Phytoestrogen impact during adulthood

In adulthood, studies have shown that phytoestrogens are associated with relieving menopausal symptoms, along with a lowered risk of osteoporosis, cardiometabolic diseases, and cognitive dysfunction.

Decreased endogenous estrogen production during menopause can trigger symptoms such as hot flashes and night sweats. Current evidence suggests that isoflavones can reduce hot flashes by binding to estrogen receptors and increasing nitric oxide, a compound that dilates blood vessels and helps dissipate cutaneous heat. During menopause, isoflavones may also have beneficial effects on bone health by preventing a decline in bone mineral density, thereby supporting individuals with osteoporosis concerns.

Did you know that estrogen loss in menopause can also increase cardiovascular disease risk and influence brain function?
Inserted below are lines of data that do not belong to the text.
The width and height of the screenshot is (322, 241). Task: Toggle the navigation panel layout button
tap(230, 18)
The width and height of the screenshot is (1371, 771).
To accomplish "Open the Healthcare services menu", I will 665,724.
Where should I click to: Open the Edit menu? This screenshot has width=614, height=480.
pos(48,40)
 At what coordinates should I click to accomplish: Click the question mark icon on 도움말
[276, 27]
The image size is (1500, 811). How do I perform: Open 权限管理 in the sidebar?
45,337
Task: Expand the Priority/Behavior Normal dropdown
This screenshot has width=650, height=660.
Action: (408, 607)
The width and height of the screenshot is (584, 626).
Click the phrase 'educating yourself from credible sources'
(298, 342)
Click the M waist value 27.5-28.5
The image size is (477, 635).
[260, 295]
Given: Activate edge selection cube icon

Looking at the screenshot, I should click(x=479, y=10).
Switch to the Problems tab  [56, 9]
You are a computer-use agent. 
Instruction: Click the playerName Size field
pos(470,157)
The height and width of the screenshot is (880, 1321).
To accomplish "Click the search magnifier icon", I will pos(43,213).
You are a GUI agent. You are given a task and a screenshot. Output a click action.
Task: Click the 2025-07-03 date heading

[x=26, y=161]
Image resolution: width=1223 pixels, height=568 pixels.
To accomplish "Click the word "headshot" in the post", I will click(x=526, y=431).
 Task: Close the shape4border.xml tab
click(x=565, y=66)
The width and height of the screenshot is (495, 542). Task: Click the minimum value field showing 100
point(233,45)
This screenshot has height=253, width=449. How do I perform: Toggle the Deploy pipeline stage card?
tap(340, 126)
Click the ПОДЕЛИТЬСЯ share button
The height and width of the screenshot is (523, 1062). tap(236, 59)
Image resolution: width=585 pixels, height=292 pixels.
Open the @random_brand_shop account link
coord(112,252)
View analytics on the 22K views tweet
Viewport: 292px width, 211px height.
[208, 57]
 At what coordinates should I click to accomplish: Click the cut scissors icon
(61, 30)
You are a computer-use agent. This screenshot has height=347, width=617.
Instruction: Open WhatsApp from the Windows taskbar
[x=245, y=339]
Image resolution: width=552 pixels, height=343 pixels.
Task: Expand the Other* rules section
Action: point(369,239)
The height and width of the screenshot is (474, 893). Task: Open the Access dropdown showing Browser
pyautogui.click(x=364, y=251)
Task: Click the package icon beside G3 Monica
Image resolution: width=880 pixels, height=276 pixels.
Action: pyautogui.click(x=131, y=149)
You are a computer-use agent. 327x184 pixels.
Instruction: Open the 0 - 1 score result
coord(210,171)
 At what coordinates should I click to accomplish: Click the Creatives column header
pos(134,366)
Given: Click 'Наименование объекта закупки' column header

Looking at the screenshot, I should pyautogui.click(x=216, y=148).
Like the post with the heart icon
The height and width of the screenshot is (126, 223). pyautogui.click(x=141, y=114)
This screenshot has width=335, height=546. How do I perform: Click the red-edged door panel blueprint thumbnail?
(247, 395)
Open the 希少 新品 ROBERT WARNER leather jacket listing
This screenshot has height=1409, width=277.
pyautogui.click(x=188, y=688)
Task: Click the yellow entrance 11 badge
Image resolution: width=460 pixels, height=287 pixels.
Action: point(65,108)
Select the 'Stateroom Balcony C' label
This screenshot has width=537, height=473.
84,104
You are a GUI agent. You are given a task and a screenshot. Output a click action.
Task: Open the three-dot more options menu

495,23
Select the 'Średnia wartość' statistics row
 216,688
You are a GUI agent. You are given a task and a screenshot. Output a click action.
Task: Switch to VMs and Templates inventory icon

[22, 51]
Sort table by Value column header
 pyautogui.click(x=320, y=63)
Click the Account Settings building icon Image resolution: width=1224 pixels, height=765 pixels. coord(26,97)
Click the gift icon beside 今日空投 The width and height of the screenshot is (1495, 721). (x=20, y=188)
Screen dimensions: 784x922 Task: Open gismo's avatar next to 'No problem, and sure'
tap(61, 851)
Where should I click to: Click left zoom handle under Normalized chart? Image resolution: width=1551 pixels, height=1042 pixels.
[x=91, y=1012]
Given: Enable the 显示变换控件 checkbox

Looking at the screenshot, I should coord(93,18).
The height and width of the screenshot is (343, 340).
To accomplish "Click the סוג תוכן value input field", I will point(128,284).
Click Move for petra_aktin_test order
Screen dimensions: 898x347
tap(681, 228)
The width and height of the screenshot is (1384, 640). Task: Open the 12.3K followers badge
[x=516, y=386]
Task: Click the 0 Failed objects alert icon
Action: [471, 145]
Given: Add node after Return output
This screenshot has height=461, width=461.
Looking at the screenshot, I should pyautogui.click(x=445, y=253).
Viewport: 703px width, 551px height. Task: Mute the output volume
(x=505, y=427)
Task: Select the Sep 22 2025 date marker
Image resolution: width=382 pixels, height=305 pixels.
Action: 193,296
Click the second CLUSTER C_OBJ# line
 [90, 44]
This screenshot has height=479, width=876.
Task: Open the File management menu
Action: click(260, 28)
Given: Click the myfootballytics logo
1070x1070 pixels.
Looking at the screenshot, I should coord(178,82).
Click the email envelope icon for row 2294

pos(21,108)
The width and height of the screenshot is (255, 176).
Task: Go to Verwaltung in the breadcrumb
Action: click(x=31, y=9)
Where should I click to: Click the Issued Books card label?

Research shows that phytoestrogens can help. By reducing low-density lipoprotein (LDL) cholesterol, triglycerides, and blood pressure, increasing high-density lipoprotein (HDL) cholesterol, and providing antioxidant effects, phytoestrogens can support heart health. Plus, as neuroprotectors and antioxidants, phytoestrogens provide support for brain health and positively influence cognitive function. A meta-analysis of 10 placebo-controlled, randomized, controlled trials revealed that supplementation with soy isoflavones improved cognitive function and visual memory in postmeno-pausal women.

Our skin changes as we age because of various factors, such as collagen and estrogen loss, stress, and nutrient deficiencies. Skin aging can be delayed with the use of phytoestrogens. Phytoestrogen intake increases hyaluronic acid and collagen production, improves elasticity, and has strong antioxidant and anti-inflammatory effects to improve skin quality. Supplementation with
100 mg of an isoflavone-rich soy extract daily for six months helped significantly increase epithelial thickness, the
number of elastic and collagen fibres, and blood vessels.

Phytoestrogens may be an effective alternative to hormone replacement therapy, an important discussion you can have with your health care practitioner.

Should I include phytoestrogens in my diet?

Phytoestrogens can improve our health, and consuming phytoestrogen-rich food appears to be safe for the general population. While the average daily intake of phytoestrogens in East and Southeast Asia is about 20–50 mg per day, intake in the U.S. is well below this at 0.15–3 mg per day. We can increase our phytoestrogen intake with dietary sources and consider supplements that are non-GMO and provide standardized active ingredients and dosages.

Although women with or at risk of breast cancer were previously advised not to consume phytoestrogens, it is now known that phytoestrogens may offer protection. Individuals with hypothyroidism with iodine deficiency should use phytoestrogens with caution, and the use of high doses of phytoestrogens continues to be investigated.

Hormone imbalances can alter our mood, metabolism, sleep, and reproductive health.

We can begin to overcome such disruptions by following these steps:

  • Consume phytoestrogen-rich food (e.g., non-GMO and organic soy, flax seeds, sesame seeds, cruciferous vegetables, garlic) and consider standardized phytoestrogen supplements
  • Choose organic and in-season fruit and vegetables when possible
  • Buy hormone-free meats and dairy products
  • Reduce the use of plastics
  • Use chemical-free household cleaners and personal care products
  • Supplement with indole-3-carbinol to support estrogen metabolism
  • Support liver and gut health
  • Manage stress and restore our sleep

Balancing our hormones will lead to improvements in many parts of our lives. Increased energy and focus, better sleep quality, improved mood and metabolism, and greater longevity are a few benefits we will experience when our hormones are balanced. It’s time to care for ourselves and say “yes” to healing our hormones!